◆ TASK GOAL ◆
In the records below, find every line with the word "input" and copy it.

◆ DATASET CONTENT ◆
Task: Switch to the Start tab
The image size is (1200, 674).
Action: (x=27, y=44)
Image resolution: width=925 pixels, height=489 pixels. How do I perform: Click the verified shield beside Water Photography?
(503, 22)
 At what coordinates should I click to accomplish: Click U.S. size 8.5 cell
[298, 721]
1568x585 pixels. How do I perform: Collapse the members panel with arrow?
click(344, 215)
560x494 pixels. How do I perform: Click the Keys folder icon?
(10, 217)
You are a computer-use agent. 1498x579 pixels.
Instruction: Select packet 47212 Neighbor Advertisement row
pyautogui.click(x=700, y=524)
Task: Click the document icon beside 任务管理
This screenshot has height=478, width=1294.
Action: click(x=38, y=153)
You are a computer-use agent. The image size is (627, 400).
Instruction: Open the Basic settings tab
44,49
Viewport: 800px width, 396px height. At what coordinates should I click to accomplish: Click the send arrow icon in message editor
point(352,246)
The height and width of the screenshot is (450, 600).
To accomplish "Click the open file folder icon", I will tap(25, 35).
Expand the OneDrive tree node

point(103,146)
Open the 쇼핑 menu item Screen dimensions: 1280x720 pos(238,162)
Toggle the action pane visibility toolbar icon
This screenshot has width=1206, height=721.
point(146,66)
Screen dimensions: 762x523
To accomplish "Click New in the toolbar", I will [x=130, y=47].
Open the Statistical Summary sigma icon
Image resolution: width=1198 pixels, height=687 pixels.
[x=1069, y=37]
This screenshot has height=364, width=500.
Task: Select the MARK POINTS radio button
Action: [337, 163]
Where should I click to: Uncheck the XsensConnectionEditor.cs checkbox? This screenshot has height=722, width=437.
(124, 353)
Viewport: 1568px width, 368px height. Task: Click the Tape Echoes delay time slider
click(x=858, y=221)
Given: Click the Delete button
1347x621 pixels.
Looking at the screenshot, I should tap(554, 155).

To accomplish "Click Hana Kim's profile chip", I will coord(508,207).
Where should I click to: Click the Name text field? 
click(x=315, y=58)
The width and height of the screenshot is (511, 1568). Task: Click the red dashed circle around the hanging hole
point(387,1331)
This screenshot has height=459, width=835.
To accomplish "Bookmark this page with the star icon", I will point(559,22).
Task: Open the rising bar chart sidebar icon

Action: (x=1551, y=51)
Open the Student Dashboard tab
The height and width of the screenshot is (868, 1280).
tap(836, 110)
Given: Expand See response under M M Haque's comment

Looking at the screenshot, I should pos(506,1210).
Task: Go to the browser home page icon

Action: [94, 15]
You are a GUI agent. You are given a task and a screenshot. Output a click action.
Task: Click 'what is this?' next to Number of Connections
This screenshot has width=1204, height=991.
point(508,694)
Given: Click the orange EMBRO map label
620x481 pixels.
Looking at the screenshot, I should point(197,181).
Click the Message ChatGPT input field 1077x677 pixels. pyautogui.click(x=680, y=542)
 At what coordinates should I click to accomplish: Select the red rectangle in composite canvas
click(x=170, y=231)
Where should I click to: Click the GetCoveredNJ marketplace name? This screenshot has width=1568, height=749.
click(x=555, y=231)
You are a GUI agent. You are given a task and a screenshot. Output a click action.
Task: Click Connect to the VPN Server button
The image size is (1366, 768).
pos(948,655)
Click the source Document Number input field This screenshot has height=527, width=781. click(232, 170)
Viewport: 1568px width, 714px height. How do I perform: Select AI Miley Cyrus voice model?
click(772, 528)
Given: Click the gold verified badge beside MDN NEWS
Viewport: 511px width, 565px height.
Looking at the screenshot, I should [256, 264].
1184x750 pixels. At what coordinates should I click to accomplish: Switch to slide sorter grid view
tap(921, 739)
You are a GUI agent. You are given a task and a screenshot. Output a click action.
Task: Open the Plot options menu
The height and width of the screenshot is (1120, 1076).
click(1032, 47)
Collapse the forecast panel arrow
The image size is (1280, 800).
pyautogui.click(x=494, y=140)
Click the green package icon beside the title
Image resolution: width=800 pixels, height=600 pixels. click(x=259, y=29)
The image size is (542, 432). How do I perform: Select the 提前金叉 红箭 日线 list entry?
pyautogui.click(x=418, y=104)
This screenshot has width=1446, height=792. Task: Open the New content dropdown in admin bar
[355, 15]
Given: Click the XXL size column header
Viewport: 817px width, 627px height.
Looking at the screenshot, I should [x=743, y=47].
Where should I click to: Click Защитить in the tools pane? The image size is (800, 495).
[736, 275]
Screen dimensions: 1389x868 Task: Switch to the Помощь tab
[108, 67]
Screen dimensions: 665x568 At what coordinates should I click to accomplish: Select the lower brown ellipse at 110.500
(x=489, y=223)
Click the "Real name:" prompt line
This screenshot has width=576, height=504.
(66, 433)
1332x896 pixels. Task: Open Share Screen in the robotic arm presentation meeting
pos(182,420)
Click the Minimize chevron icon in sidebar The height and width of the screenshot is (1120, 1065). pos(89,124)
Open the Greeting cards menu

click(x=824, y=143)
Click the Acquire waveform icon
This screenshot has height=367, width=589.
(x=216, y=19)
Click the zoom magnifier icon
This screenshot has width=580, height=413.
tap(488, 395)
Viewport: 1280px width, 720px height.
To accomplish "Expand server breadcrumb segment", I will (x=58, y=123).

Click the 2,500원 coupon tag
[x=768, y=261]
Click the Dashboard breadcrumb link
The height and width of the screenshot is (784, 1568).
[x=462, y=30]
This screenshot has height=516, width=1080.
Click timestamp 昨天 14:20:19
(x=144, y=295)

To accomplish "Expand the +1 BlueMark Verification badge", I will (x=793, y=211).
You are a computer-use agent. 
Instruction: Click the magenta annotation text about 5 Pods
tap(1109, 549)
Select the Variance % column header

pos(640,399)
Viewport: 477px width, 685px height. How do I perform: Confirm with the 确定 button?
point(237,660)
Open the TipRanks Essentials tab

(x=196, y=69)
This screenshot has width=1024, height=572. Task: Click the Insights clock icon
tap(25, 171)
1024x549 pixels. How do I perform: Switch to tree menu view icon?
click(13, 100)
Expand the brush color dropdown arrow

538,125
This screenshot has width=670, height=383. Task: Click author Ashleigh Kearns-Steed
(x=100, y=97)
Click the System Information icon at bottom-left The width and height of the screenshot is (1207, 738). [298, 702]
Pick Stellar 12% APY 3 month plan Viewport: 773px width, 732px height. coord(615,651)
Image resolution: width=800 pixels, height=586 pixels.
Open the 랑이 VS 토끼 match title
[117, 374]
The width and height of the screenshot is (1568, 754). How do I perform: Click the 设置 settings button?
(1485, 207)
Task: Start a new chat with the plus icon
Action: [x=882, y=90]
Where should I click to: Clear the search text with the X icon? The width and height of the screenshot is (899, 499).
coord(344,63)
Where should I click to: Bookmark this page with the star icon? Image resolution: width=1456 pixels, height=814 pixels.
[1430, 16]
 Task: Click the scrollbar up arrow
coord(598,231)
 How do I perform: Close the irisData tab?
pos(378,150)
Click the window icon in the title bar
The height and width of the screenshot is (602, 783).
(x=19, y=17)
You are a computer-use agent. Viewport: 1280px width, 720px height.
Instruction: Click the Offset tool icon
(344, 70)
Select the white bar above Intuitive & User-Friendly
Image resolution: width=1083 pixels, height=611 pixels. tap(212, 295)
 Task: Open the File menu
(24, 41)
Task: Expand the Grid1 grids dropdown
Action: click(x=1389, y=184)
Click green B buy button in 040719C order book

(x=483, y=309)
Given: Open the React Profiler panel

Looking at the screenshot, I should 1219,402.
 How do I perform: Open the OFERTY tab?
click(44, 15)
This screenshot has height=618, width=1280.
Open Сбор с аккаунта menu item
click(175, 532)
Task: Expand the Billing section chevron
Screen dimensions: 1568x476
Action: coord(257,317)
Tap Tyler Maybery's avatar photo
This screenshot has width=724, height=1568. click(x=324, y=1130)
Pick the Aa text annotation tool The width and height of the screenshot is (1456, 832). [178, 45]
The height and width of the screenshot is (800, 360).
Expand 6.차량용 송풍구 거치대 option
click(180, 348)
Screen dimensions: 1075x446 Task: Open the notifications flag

◆ RESPONSE TO THE EXERCISE ◆
Click the Message ChatGPT input field 1077x677 pixels. pyautogui.click(x=680, y=542)
Click the source Document Number input field This screenshot has height=527, width=781. click(232, 170)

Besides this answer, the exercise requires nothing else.